Decision. Let the event A be that -- a white ball is drawn. Then the probabilities $D (A)=\frac(2)(3) ,\, \, D (\overline(A))=1-\frac(2)(3) =\frac(1)(3) $ .

According to the Bernoulli formula, the required probability is $D_(4) (2)=N_(4)^(2) \left(\frac(2)(3) \right)^(2) \left(\frac(1)( 3) \right)^(2) =\frac(8)(27) $.

Answer: $\frac(8)(27) $.

Example 3

Determine the probability that a family with 5 children will have no more than 3 girls. The probabilities of having a boy and a girl are assumed to be the same.

Decision. Probability of having a girl $\partial =\frac(1)(2) ,\, q=\frac(1)(2) $-probability of having a boy.

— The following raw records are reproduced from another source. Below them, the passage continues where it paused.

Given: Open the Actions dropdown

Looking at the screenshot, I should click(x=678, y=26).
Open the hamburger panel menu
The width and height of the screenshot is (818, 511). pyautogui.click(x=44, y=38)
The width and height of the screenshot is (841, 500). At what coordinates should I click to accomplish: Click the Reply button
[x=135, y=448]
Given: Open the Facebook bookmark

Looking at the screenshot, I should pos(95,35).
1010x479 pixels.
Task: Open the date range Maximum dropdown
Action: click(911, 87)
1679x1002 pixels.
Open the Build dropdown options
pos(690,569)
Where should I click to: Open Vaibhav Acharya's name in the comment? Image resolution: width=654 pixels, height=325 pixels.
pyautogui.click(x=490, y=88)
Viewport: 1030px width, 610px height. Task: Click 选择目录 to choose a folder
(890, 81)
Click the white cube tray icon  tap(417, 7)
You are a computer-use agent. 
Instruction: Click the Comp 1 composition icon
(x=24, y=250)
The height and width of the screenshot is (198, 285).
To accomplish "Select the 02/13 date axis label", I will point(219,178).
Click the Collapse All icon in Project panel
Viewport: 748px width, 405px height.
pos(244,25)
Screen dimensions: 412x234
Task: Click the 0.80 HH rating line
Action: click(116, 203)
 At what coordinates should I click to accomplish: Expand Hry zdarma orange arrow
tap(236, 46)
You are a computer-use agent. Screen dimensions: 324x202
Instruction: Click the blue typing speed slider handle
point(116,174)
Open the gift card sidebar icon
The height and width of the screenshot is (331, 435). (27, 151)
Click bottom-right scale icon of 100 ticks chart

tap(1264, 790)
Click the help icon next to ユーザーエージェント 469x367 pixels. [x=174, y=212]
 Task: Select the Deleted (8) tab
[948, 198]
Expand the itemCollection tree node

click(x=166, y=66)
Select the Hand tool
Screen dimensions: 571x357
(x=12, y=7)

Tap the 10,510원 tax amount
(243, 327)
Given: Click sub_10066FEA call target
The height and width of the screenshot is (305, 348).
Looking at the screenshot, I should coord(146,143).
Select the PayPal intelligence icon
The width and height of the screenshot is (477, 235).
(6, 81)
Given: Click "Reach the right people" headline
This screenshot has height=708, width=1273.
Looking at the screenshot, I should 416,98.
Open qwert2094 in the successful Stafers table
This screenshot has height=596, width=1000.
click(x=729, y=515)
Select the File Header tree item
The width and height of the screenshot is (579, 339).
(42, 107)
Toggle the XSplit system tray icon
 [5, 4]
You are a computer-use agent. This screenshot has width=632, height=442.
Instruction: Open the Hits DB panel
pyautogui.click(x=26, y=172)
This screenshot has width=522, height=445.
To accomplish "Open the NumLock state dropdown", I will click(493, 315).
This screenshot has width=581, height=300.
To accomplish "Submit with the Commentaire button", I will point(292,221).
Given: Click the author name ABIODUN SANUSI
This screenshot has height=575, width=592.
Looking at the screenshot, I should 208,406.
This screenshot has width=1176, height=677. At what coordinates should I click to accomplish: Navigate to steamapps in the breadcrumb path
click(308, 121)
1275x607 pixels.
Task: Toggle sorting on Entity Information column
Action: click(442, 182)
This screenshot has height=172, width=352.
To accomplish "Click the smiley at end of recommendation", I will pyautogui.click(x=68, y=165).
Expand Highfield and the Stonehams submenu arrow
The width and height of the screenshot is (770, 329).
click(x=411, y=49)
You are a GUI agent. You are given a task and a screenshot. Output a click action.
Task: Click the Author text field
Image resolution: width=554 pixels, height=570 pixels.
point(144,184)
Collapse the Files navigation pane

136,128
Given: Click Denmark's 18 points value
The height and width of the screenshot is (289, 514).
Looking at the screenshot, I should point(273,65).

There are no more than three girls in a family, which means that either one, or two, or three girls were born, or all boys in the family.

Find the probabilities that there are no girls in the family, one, two or three girls were born: $D_(5) (0)=q^(5) =\frac(1)(32) $,

\ \ \

Therefore, the required probability is $D =D_(5) (0)+D_(5) (1)+D_(5) (2)+D_(5) (3)=\frac(13)(16) $.

Answer: $\frac(13)(16)$.

Example 4

The first shooter with one shot can hit the top ten with a probability of 0.6, the nine with a probability of 0.3, and the eight with a probability of 0.1. What is the probability that, with 10 shots, he will hit ten six times, nine three times, and eight eight times?